Biskup Andrzej F. Dziuba zezwolił na odprawianie raz w miesiącu w Skierniewicach Mszy św. trydenckiej.
Msza św. w rycie trydenckim będzie w parafii św. Jakuba Apostoła sprawowana w każdą drugą niedzielę miesiąca. Drugim miejscem, w którym takie Msze są odprawiane, jest kościół rektorski sióstr bernardynek w Łowiczu.
Z prośbą o możliwość uczestniczenia w Mszy św. trydenckiej w Skierniewicach do ks. Jana Pietrzyka zgłosiła się grupa świeckich. Znalazł się w niej Paweł Kwaśniak, skierniewiczanin, który od lat w takich Mszach uczestniczył w Łowiczu. Do prośby ks. Jana Pietrzyka, biskup ordynariusz odniósł się pozytywnie. Pierwsza taka Eucharystia została odprawiona 14 lutego, w pierwszą niedzielę Wielkiego Postu. Sprawował ją ks. Ryszard Urbański, rezydent. W Eucharystii uczestniczyła rzesza wiernych. O oprawę muzyczną zadbał dr muzykologii Bartosz Izbicki, organista z Brochowa.
Wśród starszych osób Msza trydencka przywoła wspomnienia. Dla młodszych była ona spotkaniem z liturgią przedsoborową, w której przez wieki uczestniczyli katolicy. Bez wątpienia w tej nadzwyczajnej formie poruszała cisza, niezwykła precyzja gestów i bogactwo symboliki, postawa pokory wyrażona poprzez częste przyklęknięcia i oczywiście łacina.
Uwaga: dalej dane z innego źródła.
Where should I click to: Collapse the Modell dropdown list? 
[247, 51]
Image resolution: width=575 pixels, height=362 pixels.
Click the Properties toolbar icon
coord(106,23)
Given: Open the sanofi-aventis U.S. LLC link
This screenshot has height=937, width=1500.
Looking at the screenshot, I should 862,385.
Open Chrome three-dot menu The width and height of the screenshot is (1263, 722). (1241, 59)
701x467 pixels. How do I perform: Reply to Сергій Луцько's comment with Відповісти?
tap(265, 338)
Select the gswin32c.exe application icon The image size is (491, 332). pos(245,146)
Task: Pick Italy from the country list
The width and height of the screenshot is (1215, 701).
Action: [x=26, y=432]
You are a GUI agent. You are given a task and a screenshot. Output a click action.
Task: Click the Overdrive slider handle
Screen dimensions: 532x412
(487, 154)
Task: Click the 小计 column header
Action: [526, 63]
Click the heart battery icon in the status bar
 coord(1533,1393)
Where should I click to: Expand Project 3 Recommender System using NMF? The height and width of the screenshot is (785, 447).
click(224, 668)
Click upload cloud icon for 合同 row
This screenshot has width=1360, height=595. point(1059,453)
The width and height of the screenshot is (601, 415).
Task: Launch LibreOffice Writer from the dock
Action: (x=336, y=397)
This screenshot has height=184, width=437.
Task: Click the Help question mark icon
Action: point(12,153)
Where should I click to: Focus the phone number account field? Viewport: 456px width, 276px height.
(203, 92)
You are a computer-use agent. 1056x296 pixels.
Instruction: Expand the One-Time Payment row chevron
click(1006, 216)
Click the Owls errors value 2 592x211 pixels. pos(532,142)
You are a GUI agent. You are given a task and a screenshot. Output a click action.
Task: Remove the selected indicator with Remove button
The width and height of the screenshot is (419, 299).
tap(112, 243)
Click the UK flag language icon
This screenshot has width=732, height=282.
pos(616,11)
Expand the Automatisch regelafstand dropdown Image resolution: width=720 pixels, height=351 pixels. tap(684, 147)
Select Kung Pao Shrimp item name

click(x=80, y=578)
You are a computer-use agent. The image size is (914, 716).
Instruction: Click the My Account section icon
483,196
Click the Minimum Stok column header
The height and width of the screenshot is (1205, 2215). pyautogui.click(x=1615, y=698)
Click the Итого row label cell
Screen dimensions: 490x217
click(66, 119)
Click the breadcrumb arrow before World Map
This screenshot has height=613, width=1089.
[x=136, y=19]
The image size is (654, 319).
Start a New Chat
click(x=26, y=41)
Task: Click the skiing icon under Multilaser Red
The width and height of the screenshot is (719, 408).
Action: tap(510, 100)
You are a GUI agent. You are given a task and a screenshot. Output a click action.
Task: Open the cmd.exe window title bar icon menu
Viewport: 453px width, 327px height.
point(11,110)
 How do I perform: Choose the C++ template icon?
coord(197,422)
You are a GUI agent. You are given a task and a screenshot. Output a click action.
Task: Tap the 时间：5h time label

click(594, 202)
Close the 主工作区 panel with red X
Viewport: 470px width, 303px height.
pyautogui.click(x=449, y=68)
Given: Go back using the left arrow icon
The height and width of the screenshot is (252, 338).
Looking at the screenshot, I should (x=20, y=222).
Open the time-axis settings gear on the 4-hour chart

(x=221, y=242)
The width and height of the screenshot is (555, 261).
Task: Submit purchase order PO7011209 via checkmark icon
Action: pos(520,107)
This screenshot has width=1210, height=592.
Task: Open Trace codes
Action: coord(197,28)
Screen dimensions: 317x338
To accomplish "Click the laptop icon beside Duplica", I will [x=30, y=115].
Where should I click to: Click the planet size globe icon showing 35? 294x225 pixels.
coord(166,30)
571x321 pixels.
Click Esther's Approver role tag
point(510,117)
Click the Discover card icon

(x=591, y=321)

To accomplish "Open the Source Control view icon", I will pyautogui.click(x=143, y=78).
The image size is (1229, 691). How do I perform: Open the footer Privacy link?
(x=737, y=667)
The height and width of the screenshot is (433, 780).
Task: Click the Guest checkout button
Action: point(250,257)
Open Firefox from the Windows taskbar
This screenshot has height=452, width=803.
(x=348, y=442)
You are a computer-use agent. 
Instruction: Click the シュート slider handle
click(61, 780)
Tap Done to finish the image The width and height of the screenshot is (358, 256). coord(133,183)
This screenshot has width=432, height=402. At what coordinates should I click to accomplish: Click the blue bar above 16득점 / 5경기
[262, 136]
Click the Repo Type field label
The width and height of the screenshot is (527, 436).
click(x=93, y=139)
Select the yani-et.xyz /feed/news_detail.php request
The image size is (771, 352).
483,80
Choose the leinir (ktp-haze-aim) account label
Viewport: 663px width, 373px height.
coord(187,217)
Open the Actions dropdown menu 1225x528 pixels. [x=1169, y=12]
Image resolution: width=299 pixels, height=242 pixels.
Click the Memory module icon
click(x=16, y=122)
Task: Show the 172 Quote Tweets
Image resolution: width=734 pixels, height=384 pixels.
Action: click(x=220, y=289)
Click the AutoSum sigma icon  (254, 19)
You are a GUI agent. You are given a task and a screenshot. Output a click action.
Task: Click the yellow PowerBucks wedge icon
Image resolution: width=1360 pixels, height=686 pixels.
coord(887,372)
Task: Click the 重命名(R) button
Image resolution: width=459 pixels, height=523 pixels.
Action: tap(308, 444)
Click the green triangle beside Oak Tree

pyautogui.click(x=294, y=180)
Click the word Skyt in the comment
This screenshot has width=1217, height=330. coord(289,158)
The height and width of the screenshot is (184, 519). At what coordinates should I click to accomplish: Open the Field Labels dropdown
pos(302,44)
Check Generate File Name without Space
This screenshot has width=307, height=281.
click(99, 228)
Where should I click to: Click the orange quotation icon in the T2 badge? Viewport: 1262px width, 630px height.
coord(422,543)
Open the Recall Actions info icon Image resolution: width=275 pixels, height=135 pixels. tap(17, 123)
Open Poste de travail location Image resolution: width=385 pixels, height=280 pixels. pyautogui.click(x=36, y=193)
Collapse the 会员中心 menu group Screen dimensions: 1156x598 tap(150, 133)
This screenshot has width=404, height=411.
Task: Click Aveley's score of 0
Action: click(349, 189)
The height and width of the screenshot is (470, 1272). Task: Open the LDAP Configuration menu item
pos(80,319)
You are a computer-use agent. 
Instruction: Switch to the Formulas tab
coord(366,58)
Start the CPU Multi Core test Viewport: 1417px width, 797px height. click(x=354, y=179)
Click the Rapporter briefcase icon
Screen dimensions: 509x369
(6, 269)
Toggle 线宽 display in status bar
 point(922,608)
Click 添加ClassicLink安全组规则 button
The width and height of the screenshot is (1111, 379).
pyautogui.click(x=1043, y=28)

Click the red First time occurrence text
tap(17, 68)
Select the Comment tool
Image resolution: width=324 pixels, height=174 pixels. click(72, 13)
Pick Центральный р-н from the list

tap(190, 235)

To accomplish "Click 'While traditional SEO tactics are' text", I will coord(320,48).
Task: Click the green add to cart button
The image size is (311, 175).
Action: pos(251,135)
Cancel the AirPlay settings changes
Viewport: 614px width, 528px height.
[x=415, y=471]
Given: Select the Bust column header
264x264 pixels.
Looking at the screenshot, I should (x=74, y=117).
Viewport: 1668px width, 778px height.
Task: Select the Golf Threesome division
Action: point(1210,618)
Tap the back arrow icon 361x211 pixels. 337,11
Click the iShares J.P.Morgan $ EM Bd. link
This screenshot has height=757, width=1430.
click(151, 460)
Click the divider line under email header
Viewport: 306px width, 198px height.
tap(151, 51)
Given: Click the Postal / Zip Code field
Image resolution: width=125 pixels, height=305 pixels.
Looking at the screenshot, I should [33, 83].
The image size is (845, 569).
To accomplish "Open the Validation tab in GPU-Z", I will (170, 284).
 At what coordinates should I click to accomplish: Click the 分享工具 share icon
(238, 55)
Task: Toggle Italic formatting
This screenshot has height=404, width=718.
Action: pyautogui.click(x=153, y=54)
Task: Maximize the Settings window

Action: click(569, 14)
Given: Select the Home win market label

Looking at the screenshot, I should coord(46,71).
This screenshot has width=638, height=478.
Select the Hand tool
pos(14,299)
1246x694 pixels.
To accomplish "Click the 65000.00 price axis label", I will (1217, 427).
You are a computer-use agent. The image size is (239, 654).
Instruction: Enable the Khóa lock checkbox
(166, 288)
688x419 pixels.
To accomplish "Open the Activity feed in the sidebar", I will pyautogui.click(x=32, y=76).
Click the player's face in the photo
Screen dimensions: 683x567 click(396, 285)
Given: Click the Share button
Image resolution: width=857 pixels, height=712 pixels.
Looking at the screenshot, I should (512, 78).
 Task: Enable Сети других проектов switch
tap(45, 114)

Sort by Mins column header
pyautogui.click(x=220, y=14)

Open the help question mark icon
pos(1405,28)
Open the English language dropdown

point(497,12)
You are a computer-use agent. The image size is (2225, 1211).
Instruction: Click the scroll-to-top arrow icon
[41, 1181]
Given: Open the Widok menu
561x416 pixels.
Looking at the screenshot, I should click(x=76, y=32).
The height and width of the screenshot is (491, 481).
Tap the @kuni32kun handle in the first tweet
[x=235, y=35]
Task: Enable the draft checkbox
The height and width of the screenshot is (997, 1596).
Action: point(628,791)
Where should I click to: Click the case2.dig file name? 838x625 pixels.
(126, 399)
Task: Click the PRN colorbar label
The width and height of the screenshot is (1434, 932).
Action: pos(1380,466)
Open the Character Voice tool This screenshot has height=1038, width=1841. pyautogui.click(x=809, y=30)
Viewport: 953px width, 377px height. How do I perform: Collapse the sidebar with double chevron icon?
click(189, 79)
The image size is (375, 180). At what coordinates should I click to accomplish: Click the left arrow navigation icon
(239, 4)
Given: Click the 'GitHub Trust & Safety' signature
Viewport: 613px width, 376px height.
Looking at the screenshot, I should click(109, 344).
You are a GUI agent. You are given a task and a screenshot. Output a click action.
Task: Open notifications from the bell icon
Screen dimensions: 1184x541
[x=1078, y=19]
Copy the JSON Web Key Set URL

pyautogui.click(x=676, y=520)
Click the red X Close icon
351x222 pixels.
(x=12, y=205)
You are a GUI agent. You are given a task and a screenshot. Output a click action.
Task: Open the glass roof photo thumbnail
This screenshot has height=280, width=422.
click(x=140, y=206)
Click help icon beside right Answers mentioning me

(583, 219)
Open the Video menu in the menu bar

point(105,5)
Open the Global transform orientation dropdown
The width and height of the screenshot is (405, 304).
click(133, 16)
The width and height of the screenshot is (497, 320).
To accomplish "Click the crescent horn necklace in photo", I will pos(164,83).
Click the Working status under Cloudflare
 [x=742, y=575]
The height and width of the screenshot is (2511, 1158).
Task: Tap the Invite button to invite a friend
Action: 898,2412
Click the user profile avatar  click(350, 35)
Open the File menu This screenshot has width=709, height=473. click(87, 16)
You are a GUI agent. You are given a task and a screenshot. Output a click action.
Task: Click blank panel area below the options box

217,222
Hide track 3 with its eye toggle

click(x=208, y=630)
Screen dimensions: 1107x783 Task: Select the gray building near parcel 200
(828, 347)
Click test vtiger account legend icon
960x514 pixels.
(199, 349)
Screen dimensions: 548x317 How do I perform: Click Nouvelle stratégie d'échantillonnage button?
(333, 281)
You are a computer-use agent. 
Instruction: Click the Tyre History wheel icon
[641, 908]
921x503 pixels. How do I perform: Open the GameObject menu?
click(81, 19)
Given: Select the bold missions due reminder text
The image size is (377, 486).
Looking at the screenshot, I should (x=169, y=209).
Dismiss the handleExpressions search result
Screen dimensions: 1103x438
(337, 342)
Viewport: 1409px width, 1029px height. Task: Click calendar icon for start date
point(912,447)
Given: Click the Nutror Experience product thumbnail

Jak podkreślają miłośnicy Mszy łacińskiej starego rytu trzeba się po prostu uczyć. Tu nic nie jest podane na tacy, nie ma miejsca na bezrefleksyjność. Paradoksalnie nieznajomość języka nie jest przeszkodą, a wręcz przeciwnie, może stanowić zachętę do zgłębiania tajemnicy Mszy św.
Dla zdecydowanej jednak większości obecny ryt w formie zwyczajnej, z narodowym językiem i ograniczoną ilością znaków, pozostanie ulubioną formą. W gruncie rzeczy liczy się nie sama forma, ale istota Eucharystii. Bez wewnętrznego zaangażowania jedną i drugą można przespać. A stać się to może zarówno podczas Eucharystii trydenckiej, której towarzyszy śpiew gregoriański, jak i przy Eucharystii podczas której o oprawę muzyczną dba radosna schola.